* Directions for this task
Scan the entries below for the word "computer". Copy out every line in which it occurs.

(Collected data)
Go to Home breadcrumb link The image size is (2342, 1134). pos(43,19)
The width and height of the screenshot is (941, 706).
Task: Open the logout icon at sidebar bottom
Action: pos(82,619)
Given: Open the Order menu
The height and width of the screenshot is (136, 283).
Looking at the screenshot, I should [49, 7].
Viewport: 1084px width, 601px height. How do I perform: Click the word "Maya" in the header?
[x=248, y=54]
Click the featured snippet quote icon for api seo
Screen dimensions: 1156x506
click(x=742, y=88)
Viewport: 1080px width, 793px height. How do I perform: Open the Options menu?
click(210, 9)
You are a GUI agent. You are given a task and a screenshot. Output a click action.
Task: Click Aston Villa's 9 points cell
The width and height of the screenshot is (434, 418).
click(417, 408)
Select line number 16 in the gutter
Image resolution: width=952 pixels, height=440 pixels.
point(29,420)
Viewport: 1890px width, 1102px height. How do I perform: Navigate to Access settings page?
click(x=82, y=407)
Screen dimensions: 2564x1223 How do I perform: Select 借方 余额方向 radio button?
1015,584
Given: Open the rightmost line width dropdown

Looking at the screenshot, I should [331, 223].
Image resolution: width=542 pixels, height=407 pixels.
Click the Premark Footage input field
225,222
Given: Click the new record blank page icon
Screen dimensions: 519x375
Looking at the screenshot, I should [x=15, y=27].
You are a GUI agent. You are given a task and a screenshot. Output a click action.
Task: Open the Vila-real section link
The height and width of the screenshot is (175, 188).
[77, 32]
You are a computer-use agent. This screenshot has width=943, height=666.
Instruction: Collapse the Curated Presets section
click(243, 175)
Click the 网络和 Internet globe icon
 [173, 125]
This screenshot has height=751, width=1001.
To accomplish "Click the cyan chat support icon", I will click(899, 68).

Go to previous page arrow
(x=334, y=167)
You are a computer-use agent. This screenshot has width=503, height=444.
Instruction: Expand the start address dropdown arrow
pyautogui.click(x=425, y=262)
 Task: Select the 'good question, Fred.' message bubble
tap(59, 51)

* Response to this task
You are a computer-use agent. This screenshot has width=943, height=666.
You are a computer-use agent. This screenshot has width=503, height=444.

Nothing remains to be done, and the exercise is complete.